I don’t know about you, but having my entire financial future resting on the completion of the buyout, that I never set up legally, could potentially put me in a place of desperation, victimization, with a strong attachment to the outcome in a specific timeframe.

• The Questioner wrote: I literally can’t think straight -and- I just feel all the wrong things right now. I’m angry, I’m frustrated, I feel like he is trying to royally screw us

These statements (affirmations) are another clue about your vibe…and of course, when your vibe is low, you will NOT be able to think straight. No one can. It’s physically impossible for the brain to function clearly when our vibration is that low. So, when you feel this way, don’t even try to find solutions because you are not vibrationally in the vicinity to receive them.

Go find a way to relax. Take a walk. Take a nap. Take a hot, aromatherapy bath. Cuddle with your pet(s) or children. Call a friend and get your mind off the ‘problem’ for a while. Do whatever it takes for you to find a better feeling place on this subject.
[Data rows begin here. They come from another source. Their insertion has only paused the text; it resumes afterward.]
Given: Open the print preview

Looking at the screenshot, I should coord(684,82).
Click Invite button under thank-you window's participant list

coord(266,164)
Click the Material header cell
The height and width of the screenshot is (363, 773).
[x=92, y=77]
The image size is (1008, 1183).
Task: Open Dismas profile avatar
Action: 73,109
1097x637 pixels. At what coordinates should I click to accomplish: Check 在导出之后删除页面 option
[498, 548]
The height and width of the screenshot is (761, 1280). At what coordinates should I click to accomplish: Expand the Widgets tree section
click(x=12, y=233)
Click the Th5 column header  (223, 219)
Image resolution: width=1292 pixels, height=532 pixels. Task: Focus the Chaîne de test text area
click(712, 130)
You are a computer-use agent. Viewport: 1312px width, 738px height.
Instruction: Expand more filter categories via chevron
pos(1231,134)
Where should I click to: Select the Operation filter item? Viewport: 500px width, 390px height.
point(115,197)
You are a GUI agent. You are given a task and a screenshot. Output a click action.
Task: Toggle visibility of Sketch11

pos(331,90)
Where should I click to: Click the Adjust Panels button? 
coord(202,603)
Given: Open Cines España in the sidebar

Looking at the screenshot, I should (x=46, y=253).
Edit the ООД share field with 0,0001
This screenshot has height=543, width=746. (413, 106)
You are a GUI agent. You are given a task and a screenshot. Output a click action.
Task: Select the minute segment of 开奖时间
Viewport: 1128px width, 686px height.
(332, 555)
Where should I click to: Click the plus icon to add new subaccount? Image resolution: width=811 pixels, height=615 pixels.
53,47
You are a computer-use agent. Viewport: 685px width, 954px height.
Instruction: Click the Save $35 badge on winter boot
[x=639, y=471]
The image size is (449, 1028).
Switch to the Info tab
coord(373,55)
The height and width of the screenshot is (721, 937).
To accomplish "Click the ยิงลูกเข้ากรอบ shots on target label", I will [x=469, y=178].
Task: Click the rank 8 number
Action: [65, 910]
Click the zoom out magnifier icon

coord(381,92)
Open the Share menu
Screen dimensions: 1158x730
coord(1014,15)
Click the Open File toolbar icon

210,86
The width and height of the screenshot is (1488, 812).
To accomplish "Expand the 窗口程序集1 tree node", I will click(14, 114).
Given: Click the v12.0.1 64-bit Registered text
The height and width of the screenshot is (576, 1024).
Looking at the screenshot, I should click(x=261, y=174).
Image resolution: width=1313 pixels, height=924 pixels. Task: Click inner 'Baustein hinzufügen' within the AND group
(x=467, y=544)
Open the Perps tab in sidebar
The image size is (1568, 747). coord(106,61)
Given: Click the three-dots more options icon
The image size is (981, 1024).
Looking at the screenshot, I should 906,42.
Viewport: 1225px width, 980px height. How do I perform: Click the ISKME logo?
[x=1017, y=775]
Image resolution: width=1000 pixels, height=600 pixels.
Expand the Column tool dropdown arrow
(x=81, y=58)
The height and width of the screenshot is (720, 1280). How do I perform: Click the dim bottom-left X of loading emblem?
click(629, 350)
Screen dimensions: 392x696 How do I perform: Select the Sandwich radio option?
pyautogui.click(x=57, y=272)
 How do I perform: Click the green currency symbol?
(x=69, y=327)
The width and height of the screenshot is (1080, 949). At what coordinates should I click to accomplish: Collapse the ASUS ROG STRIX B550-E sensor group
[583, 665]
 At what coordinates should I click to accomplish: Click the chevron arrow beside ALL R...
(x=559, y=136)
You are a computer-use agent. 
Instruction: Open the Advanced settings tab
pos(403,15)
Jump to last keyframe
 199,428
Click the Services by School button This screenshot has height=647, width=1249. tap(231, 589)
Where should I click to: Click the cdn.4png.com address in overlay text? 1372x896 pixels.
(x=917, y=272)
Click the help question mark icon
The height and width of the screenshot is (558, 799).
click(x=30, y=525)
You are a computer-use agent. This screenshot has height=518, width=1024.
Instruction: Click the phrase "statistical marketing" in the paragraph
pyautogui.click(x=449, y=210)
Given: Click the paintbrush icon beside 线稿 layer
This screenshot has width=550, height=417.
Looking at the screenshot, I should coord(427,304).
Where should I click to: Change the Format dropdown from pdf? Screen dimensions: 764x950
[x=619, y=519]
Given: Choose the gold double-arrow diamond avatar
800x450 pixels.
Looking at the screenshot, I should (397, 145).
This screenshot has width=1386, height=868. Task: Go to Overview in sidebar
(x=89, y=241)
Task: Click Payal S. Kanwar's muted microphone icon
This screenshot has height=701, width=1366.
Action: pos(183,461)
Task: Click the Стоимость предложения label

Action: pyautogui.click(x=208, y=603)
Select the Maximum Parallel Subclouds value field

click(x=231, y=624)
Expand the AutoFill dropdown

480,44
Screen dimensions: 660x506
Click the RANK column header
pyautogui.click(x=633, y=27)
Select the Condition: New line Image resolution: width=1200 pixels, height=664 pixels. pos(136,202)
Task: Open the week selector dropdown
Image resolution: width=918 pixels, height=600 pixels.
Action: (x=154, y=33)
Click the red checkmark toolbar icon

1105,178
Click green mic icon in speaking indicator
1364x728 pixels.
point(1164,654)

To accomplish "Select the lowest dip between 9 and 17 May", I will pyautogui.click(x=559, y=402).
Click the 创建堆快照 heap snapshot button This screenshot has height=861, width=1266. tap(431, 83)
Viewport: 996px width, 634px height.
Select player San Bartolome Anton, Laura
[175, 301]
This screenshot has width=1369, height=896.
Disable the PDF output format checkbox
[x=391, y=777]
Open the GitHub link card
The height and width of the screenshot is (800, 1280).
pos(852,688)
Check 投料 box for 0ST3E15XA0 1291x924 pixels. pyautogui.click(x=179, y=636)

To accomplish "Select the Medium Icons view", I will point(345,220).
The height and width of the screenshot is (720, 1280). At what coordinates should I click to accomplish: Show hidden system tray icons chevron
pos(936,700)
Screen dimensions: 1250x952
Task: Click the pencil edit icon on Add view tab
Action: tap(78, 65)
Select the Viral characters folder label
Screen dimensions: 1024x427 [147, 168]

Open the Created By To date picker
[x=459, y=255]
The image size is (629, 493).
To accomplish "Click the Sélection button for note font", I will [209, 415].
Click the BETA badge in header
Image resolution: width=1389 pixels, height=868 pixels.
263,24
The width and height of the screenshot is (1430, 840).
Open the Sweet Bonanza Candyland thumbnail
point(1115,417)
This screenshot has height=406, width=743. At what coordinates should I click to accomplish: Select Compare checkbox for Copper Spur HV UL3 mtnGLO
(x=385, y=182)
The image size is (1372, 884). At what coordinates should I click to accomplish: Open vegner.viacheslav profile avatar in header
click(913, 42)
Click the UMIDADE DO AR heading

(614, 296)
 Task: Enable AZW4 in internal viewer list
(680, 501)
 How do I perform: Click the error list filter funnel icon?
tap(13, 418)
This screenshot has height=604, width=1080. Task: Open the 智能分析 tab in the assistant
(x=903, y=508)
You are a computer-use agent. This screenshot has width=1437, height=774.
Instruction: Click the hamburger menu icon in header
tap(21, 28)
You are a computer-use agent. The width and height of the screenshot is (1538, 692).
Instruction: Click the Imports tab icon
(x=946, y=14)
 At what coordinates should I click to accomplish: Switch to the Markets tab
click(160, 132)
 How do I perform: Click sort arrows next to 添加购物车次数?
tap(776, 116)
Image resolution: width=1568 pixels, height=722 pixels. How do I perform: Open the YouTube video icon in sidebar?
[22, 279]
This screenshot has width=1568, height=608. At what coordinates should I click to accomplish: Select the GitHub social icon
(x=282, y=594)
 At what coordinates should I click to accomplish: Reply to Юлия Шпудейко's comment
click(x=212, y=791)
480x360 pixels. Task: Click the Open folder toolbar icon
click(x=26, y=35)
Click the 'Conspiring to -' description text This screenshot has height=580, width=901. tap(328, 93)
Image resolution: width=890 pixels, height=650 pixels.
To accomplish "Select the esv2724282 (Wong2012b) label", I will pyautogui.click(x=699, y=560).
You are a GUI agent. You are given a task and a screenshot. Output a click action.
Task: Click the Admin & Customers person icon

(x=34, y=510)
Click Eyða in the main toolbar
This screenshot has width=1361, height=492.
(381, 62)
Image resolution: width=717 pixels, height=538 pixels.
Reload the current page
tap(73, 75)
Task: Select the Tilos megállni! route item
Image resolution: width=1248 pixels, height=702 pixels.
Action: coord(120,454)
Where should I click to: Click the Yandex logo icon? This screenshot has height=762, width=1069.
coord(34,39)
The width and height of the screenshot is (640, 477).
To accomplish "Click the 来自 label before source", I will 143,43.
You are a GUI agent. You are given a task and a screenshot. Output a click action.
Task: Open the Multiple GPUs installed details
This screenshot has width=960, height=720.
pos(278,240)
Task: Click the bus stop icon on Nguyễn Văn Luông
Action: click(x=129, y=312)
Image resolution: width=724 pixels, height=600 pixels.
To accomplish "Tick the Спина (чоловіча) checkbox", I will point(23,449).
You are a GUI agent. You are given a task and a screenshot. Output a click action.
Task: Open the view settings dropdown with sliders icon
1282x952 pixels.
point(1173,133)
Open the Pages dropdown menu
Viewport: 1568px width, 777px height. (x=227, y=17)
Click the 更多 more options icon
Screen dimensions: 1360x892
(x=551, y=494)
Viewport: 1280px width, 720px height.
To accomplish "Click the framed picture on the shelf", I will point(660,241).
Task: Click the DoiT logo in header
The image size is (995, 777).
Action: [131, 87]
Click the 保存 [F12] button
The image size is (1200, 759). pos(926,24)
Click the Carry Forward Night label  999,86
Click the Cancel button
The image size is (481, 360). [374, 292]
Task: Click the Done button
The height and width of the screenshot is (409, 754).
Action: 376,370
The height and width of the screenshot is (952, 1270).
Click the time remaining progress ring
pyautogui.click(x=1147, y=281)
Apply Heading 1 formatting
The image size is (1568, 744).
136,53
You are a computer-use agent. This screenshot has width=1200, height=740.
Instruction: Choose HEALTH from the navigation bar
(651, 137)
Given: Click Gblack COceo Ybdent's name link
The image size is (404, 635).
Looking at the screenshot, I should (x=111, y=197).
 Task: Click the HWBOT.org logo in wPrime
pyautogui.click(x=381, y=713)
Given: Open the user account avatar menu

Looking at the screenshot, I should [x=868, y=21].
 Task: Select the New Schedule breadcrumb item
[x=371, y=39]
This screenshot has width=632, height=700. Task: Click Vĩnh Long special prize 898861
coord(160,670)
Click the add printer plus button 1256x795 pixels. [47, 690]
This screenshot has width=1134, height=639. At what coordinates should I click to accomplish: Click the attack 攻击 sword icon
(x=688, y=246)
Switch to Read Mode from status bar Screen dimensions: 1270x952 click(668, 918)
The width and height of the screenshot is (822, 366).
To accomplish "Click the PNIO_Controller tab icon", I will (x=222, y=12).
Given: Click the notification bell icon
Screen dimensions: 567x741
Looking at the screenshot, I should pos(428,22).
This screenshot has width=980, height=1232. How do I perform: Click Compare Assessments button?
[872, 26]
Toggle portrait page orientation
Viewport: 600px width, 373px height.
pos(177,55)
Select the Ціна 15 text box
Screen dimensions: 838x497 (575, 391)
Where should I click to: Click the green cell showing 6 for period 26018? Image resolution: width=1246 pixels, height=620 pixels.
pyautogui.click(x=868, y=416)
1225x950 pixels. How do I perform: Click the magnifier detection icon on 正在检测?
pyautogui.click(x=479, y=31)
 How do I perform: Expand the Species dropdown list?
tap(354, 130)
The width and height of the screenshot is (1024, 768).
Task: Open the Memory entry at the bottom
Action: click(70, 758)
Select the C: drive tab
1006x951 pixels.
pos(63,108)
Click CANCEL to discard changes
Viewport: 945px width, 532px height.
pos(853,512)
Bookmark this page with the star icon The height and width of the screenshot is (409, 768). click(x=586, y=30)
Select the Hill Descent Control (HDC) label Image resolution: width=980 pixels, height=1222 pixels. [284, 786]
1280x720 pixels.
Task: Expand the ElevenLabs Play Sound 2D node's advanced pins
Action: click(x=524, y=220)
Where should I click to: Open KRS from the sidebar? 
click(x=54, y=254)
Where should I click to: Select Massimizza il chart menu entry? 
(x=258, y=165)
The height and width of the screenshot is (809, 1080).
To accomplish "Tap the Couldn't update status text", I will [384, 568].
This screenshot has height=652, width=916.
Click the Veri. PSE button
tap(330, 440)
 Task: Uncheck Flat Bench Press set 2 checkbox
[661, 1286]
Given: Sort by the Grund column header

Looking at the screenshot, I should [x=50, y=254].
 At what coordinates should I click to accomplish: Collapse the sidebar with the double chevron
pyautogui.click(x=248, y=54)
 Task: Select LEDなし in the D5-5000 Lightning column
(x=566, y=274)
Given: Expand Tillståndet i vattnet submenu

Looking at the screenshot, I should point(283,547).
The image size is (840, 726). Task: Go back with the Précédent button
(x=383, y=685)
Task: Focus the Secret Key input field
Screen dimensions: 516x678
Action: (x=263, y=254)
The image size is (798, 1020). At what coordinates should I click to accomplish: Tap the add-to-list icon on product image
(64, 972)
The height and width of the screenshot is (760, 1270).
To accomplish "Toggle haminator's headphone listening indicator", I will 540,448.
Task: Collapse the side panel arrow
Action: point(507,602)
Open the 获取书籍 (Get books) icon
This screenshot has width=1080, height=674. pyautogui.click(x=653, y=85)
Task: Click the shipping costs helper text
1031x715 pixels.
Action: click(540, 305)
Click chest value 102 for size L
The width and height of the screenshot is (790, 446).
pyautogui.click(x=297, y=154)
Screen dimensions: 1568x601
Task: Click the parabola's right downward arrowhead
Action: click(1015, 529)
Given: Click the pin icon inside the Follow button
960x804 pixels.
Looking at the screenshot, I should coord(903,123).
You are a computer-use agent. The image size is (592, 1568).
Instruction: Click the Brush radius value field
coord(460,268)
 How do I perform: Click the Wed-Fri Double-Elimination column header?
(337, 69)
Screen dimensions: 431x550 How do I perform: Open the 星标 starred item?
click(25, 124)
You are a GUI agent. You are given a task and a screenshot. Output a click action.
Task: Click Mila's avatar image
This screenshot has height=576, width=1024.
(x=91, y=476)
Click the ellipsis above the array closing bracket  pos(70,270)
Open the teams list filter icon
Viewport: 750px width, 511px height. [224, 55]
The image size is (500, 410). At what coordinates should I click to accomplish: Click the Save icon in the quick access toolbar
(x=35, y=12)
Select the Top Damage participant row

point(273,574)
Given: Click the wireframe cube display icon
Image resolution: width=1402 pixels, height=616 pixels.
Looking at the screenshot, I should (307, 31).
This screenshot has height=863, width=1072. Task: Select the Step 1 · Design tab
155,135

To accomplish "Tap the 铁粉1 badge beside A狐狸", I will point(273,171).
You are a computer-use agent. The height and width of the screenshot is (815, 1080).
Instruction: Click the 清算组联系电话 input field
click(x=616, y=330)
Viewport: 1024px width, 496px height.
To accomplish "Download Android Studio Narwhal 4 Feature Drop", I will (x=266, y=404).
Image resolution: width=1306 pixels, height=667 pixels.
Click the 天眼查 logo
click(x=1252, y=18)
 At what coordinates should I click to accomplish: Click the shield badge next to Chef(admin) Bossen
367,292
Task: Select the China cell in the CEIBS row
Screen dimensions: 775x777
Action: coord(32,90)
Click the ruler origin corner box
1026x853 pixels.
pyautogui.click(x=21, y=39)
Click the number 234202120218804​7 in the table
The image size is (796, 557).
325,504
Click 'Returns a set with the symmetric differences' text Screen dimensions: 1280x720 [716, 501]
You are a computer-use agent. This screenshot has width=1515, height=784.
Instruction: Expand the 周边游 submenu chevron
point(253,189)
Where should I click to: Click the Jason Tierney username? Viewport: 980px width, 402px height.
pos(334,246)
For what it’s worth, when I feel like this, a nap is often the fastest and most efficient way of releasing the energetic kink. Before I drift off to sleep, I’ll invoke ‘Easy World’ by stating, “I live in Easy World where everything is easy, including creating the best possible outcome for (fill in the blank).” Many times, when I wake up after doing this prior to a nap, I am in a much more clear space to think how I’d prefer to experience this outcome.

If this were me, this is how I would re-create this situation:

I’d start reframing this situation by having my husband and myself acknowledge our individual roles in creating the situation, because that is the place where your power to shift the energy resides. Until you do, you remain victims.

I’d remind myself that…

Abraham tells us that the greater part of us, our Inner Being, will only side with the viewpoint of Source Energy. Source sees love and appreciation in every situation. Source know the blessings abound, even in the midst of what we perceive as contrast. So anytime we are focusing in a way that Source Energy would not perceive a situation, it leaves us feeling the negative discord between our viewpoint and that of Source Energy.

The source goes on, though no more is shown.